8xx v2.6 TLB problems and suggested workaround

Fri Apr 8 18:01:01 EST 2005

Hi Marcelo

> -----Original Message-----
> From: Marcelo Tosatti [mailto:marcelo.tosatti at cyclades.com]
> Joakim,
> 
> On Thu, Apr 07, 2005 at 10:35:30PM +0200, Joakim Tjernlund wrote:
> > > -----Original Message-----
> > > From: Marcelo Tosatti [mailto:marcelo.tosatti at cyclades.com]
> > > Sent: den 7 april 2005 14:00
> > > On Wed, Apr 06, 2005 at 11:24:46PM +0200, Joakim Tjernlund wrote:
> > > > > On Tue, Apr 05, 2005 at 11:51:42PM +0200, Joakim Tjernlund wrote:
> > > > > > Hi Marcelo
> > > > > > 
> > > > > > Reading your report it doesn't sound likely but I will ask anyway:
> > > > > > Is it possible that the problem you are seeing isn't caused by the
> > > > > > "famous" CPU bug mentioned here: 
> > > > > > http://ozlabs.org/pipermail/linuxppc-embedded/2005-January/016351.html
> > > > > > 
> > > > > > The DTLB error handler needs DAR to be set correctly and since the
> > > > > > dcbX instructions doesn't set DAR in either DTLB Miss nor DTLB Error you
> > > > > > may end up trying to fix the wrong address.
> > > > > 
> > > > > Hi Joakim,
> > > > > 
> > > > > First of all, thanks your care!
> > > > 
> > > > NP, I want to be able to run 8xx on 2.6 in the future.
> > > >  
> > > > > 
> > > > > Well, I dont think the above issue is exactly what we're hitting because
> > > > > DAR is correctly updated on our case with "dcbst".
> > > > 
> > > > Are you sure? Cant remeber all details but this looks a bit strange to me
> > > > SPR  826 : 0x00001f00         7936
> > > > is not 0x00001 supposed to be the physical page? 
> > > 
> > > SPR 826 contains the page attributes, not Physical Page Number (which is held 
> > > by SPR 825).
> > 
> > Yes, my memory is getting really bad :)
> > 
> > Does SPR 825 hould the correct physical page? 0x000001e0 looks like
> > Zero to me(I should probably bring the manual home so i don't have the rely on
> > my bad memory :)
> 
> Yes, it is zero. That is because there is no pte entry for the page yet (DataStoreTLBMiss
> sets the pte even if its zero). Thats when DataTLBError (EA present in TLB entry but valid
> bit not set) gets called.

I see.

> 
> > > > Also DSISR: C2000000 looks strange and "impossible". Are you sure this value
> > > > is correct?

- **Extracted records**:
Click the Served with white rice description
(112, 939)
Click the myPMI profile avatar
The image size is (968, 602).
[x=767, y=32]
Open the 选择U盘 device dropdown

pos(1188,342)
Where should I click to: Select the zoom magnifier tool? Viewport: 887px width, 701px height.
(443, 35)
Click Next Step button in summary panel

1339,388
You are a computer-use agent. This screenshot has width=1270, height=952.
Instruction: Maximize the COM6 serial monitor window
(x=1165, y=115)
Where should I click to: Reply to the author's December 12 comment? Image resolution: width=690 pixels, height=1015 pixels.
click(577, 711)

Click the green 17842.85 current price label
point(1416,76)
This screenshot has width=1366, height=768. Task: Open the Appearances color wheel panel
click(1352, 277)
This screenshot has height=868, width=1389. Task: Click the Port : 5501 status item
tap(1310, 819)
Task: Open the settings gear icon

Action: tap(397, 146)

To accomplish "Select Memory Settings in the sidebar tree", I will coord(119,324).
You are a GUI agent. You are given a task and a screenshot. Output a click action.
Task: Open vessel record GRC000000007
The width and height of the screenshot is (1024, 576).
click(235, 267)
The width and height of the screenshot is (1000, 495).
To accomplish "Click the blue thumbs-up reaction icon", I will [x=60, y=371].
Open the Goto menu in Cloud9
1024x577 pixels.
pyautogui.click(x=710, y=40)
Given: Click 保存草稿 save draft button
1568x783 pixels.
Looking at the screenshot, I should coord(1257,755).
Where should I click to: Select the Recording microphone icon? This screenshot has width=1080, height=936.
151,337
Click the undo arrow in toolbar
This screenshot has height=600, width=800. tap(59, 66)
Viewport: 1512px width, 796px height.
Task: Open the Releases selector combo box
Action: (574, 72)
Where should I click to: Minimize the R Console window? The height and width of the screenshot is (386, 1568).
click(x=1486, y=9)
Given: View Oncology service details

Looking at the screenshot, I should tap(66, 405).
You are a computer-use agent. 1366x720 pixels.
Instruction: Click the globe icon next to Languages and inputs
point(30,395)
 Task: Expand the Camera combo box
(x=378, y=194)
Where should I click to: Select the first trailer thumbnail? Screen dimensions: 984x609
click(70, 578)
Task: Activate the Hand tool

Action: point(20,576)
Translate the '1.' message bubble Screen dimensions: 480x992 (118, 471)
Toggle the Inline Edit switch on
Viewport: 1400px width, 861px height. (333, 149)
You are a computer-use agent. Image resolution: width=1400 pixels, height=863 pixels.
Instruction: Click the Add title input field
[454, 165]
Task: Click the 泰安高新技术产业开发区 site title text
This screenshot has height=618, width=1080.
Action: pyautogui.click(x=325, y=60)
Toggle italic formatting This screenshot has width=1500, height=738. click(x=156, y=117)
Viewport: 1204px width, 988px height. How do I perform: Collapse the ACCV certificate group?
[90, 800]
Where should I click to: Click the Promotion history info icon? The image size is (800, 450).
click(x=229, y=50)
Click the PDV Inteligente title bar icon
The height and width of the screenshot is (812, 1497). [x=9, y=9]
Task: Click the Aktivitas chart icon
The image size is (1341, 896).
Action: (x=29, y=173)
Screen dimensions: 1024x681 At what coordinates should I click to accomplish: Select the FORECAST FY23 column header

- **To do**:
1 – Translate this sentence from the 8xx TLB thread into Spanish: "SPR 826 contains the page attributes, not Physical Page Number (which is held by SPR 825)."
2 – Continue the thread on 8xx v2.6 TLB problems from where it stops.

- **Results for the exercise**:
1 – SPR 826 contiene los atributos de página, no el número de página física (que se guarda en SPR 825).

2 –
> > > 
> > > As defined by the PEM, bit 1 indicates "data-store error exception", bit 2 
> > > indicates:
> 
> I meant "bit 0 and bit 1".
> 
> > > "Set if the translation of an attempted access is not found in the primary hash 
> > > table entry group (HTEG), or in the rehashed secondary HTEG, or in the range of a 
> > > DBAT register (page fault condition); otherwise cleared." 
> > > 
> > > And bit 6 indicates a store operation (shouldnt be set). 
> > 
> > Yes, but bit 0 is also set and if I remember correctly(don't have the manual handy)
> > it should always be zero?

I was looking at the DTLB Error excetion(p. 7-15) in the MPC860 User's Manual. There
 bit 1 = invalid TLB
 bit 4 = protection violation 
 bit 6 = store operation
the rest is always zero.
Thats why DSISR = C2000000 looks somewhat impossible since bit 0 is set and that one
should always be zero.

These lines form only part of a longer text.